OK, so it’s not technically a gardening table until I have some legit soil and clay pots, and, well, plants set up on it, but that’s the eventual intent. For now, it’s just a cool table.
How many times have you tried to re-pot anything in your living room? It really only takes once or twice to realize how completely annoying it is (and it’s usually enough to make me halt all plant-related activity until springtime when you can do stuff like that in the backyard). So, I mostly needed a place inside to re-pot my houseplants, start seedlings with a grow light, and store planting goodies.
Because I had a whole lot of extra lumber left over from demolishing the lame “bathroom” in the basement, I decided to make good use of it and make myself a little table that would at least be a good place to do some gardening (where I didn’t mind making a mess). “Little” table evolved into a pretty sizable table. And since Pete had built his own workbench the day before, we had a really good idea of best practices to make it sturdy and ready to withstand wear and tear.
Here’s what I did, photo by photo:
In Photos 1&2, I used lag screws to attach the legs to the board which would eventually support the tabletop. (Pete had used carriage bolts, but we hadn’t bought enough for two tables.) To make the tabletop frame in Photo 3, we flipped the table upside down and screwed end pieces to lock the table in shape; like with Pete’s table, I also added some spacers like joists to reinforce the table and keep it from being wobbly.

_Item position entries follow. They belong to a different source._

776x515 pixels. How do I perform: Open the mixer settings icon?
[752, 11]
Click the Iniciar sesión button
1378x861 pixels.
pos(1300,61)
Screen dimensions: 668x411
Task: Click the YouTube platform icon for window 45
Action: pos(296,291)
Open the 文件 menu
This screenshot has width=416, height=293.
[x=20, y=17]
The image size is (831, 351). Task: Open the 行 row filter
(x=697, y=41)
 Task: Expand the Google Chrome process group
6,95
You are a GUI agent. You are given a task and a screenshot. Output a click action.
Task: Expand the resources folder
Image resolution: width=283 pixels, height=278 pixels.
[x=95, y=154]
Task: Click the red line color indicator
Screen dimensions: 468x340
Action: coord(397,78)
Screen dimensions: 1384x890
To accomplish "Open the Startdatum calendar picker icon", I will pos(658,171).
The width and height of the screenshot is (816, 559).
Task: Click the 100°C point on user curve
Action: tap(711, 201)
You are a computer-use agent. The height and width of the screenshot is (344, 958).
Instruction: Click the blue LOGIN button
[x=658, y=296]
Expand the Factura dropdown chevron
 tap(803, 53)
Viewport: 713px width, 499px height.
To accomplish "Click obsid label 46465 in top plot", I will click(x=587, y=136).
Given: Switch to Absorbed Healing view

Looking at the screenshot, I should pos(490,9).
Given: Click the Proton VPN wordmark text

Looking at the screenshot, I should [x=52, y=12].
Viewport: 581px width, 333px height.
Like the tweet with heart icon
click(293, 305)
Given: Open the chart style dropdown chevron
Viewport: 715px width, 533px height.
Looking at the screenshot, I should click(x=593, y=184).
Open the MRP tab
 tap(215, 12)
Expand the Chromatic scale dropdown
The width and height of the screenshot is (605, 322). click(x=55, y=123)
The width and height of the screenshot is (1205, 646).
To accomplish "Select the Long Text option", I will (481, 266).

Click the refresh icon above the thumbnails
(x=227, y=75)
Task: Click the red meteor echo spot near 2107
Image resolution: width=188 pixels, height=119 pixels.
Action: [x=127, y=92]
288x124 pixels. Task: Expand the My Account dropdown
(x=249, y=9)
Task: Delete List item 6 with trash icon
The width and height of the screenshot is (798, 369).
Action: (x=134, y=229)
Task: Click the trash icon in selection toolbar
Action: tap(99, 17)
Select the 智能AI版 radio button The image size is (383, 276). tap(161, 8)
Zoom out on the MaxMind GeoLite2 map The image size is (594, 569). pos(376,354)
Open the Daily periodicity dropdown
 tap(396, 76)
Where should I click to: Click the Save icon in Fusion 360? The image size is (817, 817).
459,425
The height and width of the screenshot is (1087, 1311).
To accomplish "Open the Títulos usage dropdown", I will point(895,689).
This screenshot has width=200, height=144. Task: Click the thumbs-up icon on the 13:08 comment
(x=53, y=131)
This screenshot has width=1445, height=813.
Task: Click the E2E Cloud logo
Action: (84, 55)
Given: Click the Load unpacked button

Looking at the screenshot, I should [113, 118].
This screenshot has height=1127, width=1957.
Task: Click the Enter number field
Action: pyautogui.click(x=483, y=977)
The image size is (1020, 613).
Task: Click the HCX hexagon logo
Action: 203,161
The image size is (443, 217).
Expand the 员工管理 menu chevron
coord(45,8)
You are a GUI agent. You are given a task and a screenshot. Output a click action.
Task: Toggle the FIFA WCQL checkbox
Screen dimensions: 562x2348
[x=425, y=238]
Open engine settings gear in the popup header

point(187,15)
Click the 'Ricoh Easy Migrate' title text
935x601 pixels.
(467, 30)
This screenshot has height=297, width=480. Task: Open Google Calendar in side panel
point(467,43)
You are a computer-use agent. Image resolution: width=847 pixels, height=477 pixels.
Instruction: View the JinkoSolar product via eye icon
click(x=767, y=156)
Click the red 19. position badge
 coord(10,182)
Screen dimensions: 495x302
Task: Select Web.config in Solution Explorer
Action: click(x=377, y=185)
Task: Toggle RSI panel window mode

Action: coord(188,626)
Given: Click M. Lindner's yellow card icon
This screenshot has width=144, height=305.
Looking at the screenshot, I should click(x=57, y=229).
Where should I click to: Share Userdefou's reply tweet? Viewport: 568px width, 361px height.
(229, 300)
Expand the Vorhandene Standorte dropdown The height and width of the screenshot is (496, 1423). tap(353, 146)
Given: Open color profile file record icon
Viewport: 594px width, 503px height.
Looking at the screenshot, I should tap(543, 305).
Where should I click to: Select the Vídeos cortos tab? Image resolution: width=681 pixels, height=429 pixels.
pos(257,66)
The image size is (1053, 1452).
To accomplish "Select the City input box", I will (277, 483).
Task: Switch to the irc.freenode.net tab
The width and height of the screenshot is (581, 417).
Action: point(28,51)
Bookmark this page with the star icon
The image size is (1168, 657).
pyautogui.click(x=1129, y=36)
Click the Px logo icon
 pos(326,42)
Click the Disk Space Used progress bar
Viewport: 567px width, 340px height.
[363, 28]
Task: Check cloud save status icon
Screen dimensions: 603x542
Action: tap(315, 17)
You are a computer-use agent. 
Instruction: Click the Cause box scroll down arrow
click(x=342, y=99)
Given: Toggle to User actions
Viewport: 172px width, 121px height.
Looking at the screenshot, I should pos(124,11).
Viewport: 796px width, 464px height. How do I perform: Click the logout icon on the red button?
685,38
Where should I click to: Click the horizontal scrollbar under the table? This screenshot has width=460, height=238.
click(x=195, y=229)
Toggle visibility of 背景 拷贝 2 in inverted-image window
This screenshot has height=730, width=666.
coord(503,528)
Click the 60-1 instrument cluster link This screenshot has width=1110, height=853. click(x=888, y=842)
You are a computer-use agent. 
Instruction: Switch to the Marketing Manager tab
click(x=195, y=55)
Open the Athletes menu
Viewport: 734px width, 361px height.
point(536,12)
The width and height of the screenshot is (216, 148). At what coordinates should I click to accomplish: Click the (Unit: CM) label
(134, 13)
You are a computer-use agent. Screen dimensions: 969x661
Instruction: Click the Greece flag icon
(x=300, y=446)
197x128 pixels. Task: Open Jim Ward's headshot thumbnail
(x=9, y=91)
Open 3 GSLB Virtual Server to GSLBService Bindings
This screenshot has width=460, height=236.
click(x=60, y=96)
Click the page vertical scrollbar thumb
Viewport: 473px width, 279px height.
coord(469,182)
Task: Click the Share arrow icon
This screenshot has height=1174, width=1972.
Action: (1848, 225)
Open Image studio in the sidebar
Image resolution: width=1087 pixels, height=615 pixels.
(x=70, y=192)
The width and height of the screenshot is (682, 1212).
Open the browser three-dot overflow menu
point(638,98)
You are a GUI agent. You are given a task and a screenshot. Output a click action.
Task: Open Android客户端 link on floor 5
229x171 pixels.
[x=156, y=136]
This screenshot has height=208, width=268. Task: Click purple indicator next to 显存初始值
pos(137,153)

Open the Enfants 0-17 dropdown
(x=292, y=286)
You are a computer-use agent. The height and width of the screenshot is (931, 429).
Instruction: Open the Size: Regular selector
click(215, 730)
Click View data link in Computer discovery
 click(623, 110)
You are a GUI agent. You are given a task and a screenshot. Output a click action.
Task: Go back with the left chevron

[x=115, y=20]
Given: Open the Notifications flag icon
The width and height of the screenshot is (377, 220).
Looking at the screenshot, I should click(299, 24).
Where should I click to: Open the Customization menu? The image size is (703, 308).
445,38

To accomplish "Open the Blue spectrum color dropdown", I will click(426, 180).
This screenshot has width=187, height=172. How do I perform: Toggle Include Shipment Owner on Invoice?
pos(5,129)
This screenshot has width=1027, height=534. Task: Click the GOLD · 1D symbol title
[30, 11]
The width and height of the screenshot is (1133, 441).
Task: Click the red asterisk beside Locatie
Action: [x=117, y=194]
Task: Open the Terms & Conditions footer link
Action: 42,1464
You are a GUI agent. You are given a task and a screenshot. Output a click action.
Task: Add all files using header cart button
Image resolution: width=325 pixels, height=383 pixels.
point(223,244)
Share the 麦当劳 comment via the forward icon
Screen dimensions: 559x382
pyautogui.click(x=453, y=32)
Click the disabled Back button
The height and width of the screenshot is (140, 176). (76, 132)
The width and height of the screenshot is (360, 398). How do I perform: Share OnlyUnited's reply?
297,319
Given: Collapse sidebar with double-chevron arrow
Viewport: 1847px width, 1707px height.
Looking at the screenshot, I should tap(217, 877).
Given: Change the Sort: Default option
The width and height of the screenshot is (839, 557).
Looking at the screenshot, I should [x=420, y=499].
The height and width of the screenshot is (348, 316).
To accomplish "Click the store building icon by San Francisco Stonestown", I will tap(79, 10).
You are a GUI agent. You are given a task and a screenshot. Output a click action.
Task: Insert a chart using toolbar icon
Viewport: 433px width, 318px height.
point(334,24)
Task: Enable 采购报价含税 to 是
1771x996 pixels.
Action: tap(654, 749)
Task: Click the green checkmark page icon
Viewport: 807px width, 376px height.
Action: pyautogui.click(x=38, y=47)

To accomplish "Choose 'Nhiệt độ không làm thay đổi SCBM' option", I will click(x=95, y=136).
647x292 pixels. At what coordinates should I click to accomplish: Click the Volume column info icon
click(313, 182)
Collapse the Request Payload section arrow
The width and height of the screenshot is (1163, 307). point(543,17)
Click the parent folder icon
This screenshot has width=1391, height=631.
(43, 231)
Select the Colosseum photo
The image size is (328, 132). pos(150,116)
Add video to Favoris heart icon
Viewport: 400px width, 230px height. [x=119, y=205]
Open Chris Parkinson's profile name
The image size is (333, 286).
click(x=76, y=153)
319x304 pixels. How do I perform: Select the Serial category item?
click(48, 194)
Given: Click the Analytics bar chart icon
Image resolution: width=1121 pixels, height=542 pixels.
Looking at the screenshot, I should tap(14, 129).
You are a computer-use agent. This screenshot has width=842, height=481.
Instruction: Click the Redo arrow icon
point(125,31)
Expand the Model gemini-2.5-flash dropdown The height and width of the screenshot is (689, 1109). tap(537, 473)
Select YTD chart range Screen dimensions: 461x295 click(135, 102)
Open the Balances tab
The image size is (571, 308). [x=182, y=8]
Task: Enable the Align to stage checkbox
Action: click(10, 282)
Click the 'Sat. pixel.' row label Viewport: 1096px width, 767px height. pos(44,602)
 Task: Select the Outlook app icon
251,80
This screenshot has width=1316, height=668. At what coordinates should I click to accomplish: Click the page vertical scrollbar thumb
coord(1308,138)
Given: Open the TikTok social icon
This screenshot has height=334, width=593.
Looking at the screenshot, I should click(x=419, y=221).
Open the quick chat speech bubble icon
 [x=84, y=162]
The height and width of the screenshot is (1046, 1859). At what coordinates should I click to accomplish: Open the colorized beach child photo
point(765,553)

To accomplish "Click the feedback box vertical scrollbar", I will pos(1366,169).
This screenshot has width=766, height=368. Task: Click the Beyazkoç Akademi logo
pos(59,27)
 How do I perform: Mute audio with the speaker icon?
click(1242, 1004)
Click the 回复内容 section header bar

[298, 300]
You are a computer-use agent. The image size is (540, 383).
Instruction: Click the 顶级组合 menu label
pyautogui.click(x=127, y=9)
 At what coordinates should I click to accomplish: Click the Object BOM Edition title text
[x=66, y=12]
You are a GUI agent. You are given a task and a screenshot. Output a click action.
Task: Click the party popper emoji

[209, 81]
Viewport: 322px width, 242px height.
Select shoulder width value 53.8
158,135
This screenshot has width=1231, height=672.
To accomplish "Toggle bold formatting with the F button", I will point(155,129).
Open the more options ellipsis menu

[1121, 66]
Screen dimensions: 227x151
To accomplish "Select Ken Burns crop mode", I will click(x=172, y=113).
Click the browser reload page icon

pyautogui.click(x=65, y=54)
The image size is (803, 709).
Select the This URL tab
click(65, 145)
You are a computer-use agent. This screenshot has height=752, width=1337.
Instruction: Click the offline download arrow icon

In Photo 4, I’m balancing on the frame that will come to fit within the bottom of the table to act as an extra shelf. I had to put my weight on the boards while Pete secured them together really well. In Photo 5 we picked out a whole bunch of the 1×12 boards that had been used as temporary wall in the “bathroom” and decided to reuse them as the gardening table top; and once we had lined up the boards where we wanted them, (in Photos 6&7&8) we brought out the pancake compressor and 1-1/4″ nail gun. It worked like a charm to secure the boards to the framework I had built – I even shared that duty, just because it is a fun tool to use. We used a chalkline to locate and mark a more hidden part of the framework that we needed to nailgun into, and it worked wonderfully. In Photo 9, I snapped another chalk line along the edge of the tabletop that had uneven boards; it’s definitely easier and faster to attach the boards with overhang and then trim up the boards with a quick zip of the circular saw (instead of cutting each board and nailing them down one by one).
The final step (in photo 10) was to cut extra boards to fit in for the lower shelf. Photo 11: Once done, we slid the table into the preferred place in the basement (so nicely positioned under a never-used-but-functional faucet; looking forward to someday hooking up a sink to this table!). And Photo 12: We still have a LOT of leftover lumber for future projects.